EXERCISE REQUIREMENTS:
Your answer should be the lines below from the one holding "Instruction: Open the Schedule Jobs tab" through the one holding "Given: Click the", copied exactly and with nothing else.

[Stored records]
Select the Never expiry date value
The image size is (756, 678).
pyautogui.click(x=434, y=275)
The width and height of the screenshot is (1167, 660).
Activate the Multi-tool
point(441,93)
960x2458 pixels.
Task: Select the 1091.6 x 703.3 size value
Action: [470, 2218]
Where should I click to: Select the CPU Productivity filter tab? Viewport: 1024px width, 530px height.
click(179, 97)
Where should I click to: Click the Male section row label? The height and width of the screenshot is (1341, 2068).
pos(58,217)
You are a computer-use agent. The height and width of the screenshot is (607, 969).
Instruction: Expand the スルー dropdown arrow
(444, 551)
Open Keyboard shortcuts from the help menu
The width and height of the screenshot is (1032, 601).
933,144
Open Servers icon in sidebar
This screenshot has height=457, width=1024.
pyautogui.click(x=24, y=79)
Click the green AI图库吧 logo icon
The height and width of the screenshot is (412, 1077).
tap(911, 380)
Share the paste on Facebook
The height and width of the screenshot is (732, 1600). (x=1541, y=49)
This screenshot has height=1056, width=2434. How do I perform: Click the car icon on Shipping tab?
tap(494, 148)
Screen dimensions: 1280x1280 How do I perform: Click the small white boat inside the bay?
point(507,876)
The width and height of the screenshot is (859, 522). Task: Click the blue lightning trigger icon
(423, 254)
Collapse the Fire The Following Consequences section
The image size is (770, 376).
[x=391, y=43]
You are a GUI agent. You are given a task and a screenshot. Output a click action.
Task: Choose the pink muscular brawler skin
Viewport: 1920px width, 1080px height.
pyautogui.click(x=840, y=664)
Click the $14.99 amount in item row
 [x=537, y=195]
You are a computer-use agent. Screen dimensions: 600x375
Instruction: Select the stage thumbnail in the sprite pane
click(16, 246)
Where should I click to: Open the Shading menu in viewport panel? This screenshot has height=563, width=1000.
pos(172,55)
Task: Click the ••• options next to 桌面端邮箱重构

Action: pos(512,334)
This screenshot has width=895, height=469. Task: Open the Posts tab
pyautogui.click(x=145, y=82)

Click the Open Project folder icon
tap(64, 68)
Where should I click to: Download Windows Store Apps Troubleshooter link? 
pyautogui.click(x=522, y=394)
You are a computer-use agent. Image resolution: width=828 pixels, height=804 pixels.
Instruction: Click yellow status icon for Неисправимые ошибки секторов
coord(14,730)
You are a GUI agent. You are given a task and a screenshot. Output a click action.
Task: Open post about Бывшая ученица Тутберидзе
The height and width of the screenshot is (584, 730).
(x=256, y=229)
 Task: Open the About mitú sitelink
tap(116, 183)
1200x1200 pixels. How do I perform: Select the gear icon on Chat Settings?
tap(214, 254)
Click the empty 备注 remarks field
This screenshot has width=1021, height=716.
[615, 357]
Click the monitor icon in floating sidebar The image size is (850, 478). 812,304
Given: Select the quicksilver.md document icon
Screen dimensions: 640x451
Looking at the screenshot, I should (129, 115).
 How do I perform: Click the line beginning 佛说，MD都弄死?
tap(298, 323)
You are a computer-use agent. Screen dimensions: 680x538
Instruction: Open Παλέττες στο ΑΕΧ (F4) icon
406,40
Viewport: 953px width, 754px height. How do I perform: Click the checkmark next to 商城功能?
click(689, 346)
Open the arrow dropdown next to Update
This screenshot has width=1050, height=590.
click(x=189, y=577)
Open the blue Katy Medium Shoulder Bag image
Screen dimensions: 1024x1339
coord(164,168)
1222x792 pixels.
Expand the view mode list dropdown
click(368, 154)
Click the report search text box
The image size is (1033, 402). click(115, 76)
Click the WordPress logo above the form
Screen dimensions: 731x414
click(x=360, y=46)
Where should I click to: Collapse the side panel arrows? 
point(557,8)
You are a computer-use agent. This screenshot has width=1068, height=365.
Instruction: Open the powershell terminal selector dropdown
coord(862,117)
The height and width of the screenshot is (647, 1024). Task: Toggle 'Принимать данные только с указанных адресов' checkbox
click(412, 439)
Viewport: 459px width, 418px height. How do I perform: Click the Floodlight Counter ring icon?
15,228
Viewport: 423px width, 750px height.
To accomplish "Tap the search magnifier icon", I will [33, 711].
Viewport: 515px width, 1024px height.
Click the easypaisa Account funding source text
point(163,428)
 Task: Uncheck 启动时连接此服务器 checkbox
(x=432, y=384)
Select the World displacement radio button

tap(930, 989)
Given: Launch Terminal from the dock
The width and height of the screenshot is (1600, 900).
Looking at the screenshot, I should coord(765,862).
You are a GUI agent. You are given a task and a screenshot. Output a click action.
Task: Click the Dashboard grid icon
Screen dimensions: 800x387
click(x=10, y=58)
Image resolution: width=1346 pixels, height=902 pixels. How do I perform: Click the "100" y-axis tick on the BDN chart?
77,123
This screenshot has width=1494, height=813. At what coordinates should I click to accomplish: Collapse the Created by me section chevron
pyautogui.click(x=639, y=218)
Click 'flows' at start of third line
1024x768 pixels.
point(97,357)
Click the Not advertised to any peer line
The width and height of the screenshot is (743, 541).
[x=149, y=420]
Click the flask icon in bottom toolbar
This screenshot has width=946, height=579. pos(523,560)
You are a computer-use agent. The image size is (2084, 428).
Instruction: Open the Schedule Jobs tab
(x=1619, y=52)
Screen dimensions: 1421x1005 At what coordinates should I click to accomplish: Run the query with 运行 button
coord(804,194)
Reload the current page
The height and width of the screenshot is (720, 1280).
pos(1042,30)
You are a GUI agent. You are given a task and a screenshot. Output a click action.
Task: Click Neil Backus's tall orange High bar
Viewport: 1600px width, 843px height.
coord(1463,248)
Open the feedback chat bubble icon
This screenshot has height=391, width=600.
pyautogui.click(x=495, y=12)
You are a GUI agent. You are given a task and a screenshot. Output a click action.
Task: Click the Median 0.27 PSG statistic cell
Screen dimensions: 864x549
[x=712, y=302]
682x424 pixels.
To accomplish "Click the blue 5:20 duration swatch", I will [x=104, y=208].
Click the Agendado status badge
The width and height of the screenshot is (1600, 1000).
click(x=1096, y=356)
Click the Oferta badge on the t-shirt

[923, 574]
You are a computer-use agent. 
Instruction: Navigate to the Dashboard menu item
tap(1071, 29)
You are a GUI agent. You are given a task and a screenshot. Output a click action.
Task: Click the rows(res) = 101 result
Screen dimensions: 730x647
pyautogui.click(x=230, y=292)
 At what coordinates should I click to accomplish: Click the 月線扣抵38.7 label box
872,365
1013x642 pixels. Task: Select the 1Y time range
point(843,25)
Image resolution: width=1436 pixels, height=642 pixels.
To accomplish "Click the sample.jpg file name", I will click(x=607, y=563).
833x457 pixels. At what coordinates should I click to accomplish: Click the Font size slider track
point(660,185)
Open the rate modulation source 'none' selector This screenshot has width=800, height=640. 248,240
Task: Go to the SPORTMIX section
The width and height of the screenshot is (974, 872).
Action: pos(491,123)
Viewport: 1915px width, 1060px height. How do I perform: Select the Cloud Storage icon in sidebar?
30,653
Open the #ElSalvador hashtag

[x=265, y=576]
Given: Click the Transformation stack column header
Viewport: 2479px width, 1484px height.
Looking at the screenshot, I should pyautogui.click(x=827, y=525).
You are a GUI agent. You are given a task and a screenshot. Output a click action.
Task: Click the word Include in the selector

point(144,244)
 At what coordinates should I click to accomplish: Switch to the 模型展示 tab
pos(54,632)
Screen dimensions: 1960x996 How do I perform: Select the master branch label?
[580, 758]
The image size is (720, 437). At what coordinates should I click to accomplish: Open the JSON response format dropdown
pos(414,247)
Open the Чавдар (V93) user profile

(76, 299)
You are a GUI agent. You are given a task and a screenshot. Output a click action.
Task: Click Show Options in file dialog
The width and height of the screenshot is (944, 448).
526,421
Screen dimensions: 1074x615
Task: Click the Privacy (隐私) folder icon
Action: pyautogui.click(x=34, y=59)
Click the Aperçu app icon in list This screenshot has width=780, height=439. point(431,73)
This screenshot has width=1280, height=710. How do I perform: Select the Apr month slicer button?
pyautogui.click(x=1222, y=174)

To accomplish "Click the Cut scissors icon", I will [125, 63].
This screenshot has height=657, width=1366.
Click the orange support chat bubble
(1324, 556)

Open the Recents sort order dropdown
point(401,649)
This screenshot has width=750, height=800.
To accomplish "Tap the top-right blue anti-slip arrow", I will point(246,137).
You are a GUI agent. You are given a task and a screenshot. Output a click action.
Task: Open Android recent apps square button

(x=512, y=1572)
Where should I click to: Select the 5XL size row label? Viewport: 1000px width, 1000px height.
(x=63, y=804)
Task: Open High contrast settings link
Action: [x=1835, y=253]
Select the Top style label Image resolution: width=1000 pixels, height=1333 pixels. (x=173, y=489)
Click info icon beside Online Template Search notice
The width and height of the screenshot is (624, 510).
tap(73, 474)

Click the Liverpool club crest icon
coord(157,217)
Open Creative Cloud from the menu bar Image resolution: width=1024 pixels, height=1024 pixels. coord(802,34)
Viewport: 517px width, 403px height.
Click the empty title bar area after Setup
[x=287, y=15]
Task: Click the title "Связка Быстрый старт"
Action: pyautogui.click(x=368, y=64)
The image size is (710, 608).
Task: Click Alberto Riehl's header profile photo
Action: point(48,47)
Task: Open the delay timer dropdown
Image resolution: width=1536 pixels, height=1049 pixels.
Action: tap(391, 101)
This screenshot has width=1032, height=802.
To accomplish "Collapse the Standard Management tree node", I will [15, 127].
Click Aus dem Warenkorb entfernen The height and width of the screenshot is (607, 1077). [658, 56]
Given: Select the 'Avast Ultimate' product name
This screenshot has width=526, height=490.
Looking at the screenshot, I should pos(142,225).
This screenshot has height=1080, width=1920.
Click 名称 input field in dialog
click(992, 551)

SOLVED PROBLEM:
Instruction: Open the Schedule Jobs tab
(x=1619, y=52)
Screen dimensions: 1421x1005 At what coordinates should I click to accomplish: Run the query with 运行 button
coord(804,194)
Reload the current page
The height and width of the screenshot is (720, 1280).
pos(1042,30)
You are a GUI agent. You are given a task and a screenshot. Output a click action.
Task: Click Neil Backus's tall orange High bar
Viewport: 1600px width, 843px height.
coord(1463,248)
Open the feedback chat bubble icon
This screenshot has height=391, width=600.
pyautogui.click(x=495, y=12)
You are a GUI agent. You are given a task and a screenshot. Output a click action.
Task: Click the Median 0.27 PSG statistic cell
Screen dimensions: 864x549
[x=712, y=302]
682x424 pixels.
To accomplish "Click the blue 5:20 duration swatch", I will [x=104, y=208].
Click the Agendado status badge
The width and height of the screenshot is (1600, 1000).
click(x=1096, y=356)
Click the Oferta badge on the t-shirt

[923, 574]
You are a computer-use agent. 
Instruction: Navigate to the Dashboard menu item
tap(1071, 29)
You are a GUI agent. You are given a task and a screenshot. Output a click action.
Task: Click the rows(res) = 101 result
Screen dimensions: 730x647
pyautogui.click(x=230, y=292)
 At what coordinates should I click to accomplish: Click the 月線扣抵38.7 label box
872,365
1013x642 pixels. Task: Select the 1Y time range
point(843,25)
Image resolution: width=1436 pixels, height=642 pixels.
To accomplish "Click the sample.jpg file name", I will click(x=607, y=563).
833x457 pixels. At what coordinates should I click to accomplish: Click the Font size slider track
point(660,185)
Open the rate modulation source 'none' selector This screenshot has width=800, height=640. 248,240
Task: Go to the SPORTMIX section
The width and height of the screenshot is (974, 872).
Action: pos(491,123)
Viewport: 1915px width, 1060px height. How do I perform: Select the Cloud Storage icon in sidebar?
30,653
Open the #ElSalvador hashtag

[x=265, y=576]
Given: Click the Transformation stack column header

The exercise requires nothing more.